■ **WORK TO BE COMPLETED**
Output, without alteration, the first line of the entries and each line after it, stopping with the line that contains "You are a computer-use agent. This".

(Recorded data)
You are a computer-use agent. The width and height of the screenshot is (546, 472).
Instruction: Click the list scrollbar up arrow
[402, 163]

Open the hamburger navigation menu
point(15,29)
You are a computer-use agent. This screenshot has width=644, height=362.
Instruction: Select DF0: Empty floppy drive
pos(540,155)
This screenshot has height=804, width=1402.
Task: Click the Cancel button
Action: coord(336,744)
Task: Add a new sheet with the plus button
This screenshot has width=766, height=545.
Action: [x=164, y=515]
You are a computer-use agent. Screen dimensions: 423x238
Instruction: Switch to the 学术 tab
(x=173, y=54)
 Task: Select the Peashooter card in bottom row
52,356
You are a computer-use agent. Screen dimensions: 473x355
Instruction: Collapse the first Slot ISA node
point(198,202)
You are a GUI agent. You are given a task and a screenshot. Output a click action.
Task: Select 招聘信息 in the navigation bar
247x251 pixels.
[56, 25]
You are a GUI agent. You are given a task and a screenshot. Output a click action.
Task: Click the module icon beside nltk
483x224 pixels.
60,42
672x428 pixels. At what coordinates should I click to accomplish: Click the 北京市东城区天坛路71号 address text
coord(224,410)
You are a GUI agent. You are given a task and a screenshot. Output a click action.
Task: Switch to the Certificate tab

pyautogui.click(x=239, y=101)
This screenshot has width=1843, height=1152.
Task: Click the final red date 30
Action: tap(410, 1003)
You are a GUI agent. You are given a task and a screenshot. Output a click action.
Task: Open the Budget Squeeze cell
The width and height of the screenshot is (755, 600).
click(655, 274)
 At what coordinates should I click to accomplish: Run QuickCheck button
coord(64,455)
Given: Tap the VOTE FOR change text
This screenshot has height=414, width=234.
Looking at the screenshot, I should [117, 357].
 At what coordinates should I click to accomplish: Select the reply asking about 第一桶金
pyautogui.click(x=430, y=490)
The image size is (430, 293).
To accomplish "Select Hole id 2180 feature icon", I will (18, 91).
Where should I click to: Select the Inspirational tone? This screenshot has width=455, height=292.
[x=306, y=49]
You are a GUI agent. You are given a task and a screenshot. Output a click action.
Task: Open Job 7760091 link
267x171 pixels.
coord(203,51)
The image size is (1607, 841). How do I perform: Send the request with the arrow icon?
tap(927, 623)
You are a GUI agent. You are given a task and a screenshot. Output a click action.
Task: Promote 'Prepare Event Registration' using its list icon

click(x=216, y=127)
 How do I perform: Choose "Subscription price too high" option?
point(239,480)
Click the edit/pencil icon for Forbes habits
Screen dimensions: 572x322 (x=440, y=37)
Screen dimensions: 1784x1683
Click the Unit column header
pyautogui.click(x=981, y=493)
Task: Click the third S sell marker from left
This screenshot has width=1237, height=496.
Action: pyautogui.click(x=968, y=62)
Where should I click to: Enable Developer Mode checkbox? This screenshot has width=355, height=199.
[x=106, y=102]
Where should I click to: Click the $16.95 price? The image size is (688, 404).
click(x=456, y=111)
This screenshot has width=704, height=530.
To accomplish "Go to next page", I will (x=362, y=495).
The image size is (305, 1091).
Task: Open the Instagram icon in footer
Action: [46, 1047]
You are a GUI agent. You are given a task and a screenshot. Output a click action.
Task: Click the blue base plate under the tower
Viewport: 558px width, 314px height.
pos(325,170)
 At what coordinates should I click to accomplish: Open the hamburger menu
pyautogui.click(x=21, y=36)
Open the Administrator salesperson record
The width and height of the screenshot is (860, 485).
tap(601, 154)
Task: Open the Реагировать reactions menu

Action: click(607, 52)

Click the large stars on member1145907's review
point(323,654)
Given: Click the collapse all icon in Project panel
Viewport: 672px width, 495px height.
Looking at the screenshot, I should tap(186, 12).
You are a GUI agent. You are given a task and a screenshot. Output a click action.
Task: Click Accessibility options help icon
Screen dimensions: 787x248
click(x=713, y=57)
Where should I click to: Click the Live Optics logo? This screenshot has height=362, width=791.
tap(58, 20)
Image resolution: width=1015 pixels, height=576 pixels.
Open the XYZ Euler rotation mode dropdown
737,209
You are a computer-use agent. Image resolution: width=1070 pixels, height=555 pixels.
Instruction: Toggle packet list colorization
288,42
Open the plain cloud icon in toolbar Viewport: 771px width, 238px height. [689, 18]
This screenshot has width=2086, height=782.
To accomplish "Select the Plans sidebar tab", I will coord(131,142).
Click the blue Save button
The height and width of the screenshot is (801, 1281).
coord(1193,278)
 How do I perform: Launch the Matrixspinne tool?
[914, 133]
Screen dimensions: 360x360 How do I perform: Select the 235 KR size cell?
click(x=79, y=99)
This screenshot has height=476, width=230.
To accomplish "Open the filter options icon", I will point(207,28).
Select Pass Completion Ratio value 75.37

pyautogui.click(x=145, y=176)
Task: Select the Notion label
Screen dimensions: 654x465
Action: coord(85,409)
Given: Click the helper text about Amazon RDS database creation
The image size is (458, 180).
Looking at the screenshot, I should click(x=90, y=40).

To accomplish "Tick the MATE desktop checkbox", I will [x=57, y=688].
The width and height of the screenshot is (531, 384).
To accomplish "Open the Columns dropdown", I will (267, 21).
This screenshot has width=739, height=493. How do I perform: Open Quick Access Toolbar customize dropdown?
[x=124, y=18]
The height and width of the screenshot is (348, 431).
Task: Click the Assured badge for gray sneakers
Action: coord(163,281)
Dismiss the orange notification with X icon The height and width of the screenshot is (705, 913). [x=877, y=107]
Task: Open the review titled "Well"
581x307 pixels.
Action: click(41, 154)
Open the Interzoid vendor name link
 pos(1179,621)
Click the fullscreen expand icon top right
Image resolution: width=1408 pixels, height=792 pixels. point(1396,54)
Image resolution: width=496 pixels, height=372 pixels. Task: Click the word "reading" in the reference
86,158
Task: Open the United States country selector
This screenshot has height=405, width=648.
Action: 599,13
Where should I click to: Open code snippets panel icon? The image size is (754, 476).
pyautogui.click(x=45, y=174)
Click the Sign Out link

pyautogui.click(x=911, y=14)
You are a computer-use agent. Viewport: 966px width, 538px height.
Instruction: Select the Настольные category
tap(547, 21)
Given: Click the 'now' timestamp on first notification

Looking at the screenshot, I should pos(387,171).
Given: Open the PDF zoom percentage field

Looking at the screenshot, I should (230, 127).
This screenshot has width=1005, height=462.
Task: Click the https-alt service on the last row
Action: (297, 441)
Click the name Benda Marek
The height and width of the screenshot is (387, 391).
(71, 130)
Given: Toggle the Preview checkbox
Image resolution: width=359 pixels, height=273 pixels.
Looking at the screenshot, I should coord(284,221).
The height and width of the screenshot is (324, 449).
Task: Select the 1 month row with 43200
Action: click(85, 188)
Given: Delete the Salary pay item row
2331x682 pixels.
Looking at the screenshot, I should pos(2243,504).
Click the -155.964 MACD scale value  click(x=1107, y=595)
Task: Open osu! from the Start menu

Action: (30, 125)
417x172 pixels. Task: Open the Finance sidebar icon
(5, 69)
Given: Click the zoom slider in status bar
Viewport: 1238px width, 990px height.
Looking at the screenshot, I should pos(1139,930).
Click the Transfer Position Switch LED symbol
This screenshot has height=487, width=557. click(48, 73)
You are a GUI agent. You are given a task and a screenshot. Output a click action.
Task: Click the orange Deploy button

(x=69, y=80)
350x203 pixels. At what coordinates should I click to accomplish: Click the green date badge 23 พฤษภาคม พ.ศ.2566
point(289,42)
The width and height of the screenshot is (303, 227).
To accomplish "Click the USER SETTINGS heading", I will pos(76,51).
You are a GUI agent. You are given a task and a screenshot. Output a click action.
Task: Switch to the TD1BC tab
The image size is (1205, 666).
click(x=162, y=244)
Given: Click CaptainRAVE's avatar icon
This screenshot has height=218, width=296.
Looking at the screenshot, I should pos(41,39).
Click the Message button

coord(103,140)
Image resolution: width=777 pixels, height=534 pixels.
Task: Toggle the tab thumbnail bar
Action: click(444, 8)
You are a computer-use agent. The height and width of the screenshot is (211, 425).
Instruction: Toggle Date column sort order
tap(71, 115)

■ **YOUR SOLUTION**
You are a computer-use agent. The width and height of the screenshot is (546, 472).
Instruction: Click the list scrollbar up arrow
[402, 163]

Open the hamburger navigation menu
point(15,29)
You are a computer-use agent. This screenshot has width=644, height=362.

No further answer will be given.